Orff: Der Mond (ZDF-TV, 1965)

by Mark Gabrish Conlan • Copyright © 2013 by Mark Gabrish Conlan • All rights reserved

Last night Charles and I watched a download of a 1965 ZDF German TV broadcast of Carl Orff’s opera Der Mond (“The Moon”), which Charles and I both thought might be interesting because just about the only Orff piece anybody’s likely to have heard these days is Carmina Burana. Alas, the download was in German and there were no subtitles, so to get at least a clue of what the piece was about (besides its title) I looked it up on the Internet and came out with the following on its Wikipedia page: it was based on one of the Grimm fairy tales and “the story involves characters who steal the moon for their country which does not have a moon.

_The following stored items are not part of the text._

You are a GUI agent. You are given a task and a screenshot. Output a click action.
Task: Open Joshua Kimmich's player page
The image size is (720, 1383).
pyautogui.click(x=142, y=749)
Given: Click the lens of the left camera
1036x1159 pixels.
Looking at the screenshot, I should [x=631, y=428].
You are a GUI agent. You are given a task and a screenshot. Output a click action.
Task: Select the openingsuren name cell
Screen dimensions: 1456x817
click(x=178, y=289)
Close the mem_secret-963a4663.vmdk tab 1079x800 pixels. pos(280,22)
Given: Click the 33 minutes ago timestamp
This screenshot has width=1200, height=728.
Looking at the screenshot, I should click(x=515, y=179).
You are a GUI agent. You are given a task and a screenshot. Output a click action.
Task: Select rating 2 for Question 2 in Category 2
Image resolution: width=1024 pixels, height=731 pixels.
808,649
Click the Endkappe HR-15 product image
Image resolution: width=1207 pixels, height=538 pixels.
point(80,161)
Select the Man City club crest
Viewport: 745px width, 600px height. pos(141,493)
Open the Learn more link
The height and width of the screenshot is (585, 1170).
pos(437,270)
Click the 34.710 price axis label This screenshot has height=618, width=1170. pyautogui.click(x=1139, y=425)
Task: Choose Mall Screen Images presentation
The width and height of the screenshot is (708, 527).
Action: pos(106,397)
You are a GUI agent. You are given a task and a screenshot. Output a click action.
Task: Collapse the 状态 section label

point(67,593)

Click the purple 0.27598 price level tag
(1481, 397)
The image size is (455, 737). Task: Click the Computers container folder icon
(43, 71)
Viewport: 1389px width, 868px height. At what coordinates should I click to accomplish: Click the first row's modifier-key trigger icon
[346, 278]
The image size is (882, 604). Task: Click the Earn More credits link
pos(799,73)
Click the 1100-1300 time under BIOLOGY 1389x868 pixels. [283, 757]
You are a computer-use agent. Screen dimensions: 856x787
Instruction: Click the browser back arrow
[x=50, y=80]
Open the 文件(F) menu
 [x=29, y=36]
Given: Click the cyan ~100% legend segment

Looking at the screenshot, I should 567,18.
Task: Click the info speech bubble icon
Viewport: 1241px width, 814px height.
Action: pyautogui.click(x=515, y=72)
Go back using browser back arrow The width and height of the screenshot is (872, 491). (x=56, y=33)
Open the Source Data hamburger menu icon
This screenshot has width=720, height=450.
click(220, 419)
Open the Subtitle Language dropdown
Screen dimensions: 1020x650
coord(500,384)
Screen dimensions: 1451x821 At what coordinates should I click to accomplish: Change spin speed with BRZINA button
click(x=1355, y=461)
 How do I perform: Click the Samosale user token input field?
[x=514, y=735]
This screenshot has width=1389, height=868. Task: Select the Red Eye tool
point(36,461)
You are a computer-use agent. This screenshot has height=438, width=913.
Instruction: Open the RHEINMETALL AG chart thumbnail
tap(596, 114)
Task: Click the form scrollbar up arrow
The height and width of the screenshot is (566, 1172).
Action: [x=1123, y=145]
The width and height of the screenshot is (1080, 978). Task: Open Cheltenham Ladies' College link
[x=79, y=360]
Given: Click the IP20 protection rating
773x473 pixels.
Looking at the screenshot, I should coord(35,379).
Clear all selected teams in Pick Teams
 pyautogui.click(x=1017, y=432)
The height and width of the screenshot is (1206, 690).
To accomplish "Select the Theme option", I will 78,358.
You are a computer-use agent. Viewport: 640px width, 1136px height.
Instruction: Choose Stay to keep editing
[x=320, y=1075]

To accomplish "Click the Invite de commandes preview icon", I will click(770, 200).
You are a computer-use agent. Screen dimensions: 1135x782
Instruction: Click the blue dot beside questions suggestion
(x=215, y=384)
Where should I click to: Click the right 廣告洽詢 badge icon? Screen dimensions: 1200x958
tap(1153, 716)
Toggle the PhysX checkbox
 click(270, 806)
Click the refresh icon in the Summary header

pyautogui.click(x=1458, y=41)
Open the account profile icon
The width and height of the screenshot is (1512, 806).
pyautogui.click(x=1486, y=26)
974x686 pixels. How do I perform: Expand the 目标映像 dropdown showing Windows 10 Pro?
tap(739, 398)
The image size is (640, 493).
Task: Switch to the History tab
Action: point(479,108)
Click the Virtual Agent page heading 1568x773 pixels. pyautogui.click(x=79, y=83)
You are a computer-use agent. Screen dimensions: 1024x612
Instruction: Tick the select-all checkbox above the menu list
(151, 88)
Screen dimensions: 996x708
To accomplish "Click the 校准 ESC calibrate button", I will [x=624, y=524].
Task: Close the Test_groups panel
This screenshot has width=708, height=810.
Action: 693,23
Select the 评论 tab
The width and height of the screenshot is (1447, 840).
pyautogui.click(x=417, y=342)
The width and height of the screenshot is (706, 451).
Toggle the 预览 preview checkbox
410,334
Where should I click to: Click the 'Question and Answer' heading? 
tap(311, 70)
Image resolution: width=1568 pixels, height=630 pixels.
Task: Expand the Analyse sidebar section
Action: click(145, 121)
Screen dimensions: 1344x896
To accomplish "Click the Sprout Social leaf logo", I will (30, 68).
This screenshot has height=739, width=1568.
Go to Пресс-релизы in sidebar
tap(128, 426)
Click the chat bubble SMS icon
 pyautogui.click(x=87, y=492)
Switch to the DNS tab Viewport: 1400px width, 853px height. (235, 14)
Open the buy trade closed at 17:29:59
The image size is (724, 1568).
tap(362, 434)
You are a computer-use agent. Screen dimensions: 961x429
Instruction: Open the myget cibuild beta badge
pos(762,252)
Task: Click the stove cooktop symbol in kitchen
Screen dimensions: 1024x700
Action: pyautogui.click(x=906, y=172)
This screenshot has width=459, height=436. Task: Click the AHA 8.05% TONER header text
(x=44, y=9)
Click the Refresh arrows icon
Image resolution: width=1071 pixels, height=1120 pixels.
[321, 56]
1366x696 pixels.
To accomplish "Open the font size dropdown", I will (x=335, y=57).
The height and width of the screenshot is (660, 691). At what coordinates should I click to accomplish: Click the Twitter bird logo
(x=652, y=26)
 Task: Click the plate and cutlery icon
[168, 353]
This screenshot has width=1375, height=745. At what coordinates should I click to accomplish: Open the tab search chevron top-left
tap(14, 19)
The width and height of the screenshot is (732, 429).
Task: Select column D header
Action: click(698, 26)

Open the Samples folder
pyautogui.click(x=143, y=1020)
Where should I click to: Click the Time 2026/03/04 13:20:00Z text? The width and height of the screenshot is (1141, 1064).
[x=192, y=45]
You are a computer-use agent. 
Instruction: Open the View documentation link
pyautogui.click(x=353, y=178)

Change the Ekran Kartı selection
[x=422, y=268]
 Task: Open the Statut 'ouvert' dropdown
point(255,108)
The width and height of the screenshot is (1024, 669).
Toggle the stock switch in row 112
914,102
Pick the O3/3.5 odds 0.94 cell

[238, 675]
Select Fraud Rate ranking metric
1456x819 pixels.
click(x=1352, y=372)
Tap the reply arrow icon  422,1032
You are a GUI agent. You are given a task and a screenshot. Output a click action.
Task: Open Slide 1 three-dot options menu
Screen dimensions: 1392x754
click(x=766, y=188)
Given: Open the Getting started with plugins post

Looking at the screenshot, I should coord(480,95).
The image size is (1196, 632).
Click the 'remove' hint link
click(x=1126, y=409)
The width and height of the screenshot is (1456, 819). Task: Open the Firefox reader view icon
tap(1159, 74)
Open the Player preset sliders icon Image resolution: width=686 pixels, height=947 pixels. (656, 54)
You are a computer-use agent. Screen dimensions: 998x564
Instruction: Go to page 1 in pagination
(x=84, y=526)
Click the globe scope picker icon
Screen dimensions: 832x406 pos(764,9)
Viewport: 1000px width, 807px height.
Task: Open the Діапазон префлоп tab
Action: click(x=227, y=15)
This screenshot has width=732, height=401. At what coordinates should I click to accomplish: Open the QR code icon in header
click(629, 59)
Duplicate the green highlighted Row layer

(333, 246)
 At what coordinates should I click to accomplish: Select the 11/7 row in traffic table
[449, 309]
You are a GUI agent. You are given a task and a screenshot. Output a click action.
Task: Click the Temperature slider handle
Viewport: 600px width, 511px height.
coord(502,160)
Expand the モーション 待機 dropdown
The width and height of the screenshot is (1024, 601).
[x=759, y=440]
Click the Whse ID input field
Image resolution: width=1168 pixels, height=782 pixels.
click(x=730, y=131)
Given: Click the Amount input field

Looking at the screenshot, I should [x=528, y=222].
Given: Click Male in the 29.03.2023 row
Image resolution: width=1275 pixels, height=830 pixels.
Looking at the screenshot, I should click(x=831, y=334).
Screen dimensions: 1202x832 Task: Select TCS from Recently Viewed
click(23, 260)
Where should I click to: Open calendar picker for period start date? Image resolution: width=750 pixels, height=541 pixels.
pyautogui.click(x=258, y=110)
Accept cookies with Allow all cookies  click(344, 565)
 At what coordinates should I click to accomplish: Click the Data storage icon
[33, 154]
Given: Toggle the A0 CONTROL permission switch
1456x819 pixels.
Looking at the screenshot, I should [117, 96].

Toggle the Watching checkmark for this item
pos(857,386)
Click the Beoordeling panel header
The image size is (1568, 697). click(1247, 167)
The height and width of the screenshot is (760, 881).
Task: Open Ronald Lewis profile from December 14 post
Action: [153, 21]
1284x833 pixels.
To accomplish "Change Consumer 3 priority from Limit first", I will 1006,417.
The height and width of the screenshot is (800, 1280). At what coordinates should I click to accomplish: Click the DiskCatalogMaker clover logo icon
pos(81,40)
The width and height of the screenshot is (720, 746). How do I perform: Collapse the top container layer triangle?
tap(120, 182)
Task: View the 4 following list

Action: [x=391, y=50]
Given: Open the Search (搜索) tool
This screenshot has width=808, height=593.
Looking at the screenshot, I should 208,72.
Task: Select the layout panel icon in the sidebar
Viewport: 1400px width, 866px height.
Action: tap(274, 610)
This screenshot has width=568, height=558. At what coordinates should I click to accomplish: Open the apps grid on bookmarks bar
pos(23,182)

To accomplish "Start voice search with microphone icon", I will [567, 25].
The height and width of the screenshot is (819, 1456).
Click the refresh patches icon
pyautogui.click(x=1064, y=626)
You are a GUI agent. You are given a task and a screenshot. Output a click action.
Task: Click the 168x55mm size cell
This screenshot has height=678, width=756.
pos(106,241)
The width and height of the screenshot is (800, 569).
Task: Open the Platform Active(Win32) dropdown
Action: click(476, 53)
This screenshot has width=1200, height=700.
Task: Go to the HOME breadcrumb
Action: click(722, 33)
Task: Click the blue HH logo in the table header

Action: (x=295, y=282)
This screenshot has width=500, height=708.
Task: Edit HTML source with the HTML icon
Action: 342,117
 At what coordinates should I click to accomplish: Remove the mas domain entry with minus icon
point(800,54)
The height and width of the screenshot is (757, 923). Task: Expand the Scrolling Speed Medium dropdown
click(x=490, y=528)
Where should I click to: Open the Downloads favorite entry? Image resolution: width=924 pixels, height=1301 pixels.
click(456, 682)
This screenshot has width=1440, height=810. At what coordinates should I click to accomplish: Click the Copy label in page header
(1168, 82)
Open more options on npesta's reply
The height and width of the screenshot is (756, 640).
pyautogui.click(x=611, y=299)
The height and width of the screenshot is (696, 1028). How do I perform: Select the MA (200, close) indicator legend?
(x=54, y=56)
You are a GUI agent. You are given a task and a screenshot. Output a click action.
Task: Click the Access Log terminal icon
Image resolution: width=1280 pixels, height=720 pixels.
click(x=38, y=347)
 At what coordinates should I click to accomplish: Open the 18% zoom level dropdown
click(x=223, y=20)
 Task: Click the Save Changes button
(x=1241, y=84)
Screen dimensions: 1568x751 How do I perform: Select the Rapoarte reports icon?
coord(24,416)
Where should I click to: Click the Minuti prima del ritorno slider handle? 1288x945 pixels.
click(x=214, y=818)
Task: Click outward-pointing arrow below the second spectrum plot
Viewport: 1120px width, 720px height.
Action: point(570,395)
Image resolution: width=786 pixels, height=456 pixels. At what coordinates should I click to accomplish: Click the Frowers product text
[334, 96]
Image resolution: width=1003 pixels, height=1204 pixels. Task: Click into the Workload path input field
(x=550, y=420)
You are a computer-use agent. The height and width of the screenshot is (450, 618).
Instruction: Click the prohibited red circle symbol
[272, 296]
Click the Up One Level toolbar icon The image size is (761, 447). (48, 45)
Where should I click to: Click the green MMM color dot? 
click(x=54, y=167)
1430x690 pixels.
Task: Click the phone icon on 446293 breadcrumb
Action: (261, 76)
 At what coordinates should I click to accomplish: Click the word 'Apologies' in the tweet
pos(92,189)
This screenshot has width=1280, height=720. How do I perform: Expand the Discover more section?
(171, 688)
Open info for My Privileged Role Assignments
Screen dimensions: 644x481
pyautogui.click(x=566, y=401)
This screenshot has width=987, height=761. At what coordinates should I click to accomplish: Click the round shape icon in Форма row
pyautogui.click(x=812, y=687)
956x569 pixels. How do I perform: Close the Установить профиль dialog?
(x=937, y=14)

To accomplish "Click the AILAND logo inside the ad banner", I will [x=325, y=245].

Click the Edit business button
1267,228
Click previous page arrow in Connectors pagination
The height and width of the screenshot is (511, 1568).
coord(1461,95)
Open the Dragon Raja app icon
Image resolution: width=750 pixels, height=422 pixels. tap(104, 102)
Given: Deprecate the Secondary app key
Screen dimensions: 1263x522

They take the moon to their graves upon their deaths and St. Peter goes to the underworld to retrieve it and hang it again in the sky. Two speaking roles include that of a child and a landlord. Singing roles include the four rascals who steal the moon, St. Peter, a farmer and the narrator.” Though we were quite a bit back of scratch trying to figure this one out because it was in untranslated German and we could only pick out the occasional word here and there, it was clear that Der Mond — at least its first half — was the work of a composer with a sense of humor (an impression one does not get from Carmina Burana, despite the light-hearted and even racy nature of some of the ancient German texts!). It also differs from Orff’s wall-of-sound masterpiece (there’s a reason why Carmina Burana — especially its opening section, “O Fortuna!” — has adorned so many film scores, including those of movies like The Doors about a quite different sort of music) in using a chamber orchestra and small choir, though it’s similar in that it’s also a piece where the chorus (however small) is more important than the individual vocal soloists, and the one substantial solo role is the narrator, who in this production is stuck inside a tree and supposedly reading the story from a large book. Another point of similarity between Carmina Burana and Der Mond is that the tenor part — the narrator, sung here by John van Kesteren — is written at the extreme high end of the tenor range, and even though the opera is short (an hour and 10 minutes, a one-act usually paired with another work of Orff’s called Die Kluge — “The Wise Girl”) one worries that he’s going to poop out before the end of it.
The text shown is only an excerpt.